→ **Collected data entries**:
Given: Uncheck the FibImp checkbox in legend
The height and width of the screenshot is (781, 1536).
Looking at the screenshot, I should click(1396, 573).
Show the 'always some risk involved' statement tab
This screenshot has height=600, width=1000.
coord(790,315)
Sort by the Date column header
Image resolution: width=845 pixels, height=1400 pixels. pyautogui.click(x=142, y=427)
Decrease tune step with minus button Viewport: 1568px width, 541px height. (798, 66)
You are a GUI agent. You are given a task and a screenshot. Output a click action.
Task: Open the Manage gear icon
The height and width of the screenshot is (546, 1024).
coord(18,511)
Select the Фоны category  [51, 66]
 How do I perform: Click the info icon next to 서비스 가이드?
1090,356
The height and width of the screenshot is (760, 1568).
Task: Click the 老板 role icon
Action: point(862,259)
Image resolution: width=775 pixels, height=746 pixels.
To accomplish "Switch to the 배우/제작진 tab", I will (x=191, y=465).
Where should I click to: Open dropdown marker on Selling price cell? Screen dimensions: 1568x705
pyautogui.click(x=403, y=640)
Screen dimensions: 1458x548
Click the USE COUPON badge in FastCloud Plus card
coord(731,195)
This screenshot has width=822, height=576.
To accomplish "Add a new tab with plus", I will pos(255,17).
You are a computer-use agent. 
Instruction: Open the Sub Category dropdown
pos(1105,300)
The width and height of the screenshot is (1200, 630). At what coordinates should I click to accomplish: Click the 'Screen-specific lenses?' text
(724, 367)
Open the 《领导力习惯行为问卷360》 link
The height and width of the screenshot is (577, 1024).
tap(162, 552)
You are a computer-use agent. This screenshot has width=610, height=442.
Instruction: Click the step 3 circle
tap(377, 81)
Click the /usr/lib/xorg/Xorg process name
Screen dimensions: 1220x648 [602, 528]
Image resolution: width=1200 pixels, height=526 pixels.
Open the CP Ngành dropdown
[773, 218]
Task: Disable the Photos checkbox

→ **Activity**:
The response should be an exact copy of the lines from the one with "The width and" through the end of the data, with no other text.

→ **Solution for this exercise**:
The width and height of the screenshot is (1200, 630). At what coordinates should I click to accomplish: Click the 'Screen-specific lenses?' text
(724, 367)
Open the 《领导力习惯行为问卷360》 link
The height and width of the screenshot is (577, 1024).
tap(162, 552)
You are a computer-use agent. This screenshot has width=610, height=442.
Instruction: Click the step 3 circle
tap(377, 81)
Click the /usr/lib/xorg/Xorg process name
Screen dimensions: 1220x648 [602, 528]
Image resolution: width=1200 pixels, height=526 pixels.
Open the CP Ngành dropdown
[773, 218]
Task: Disable the Photos checkbox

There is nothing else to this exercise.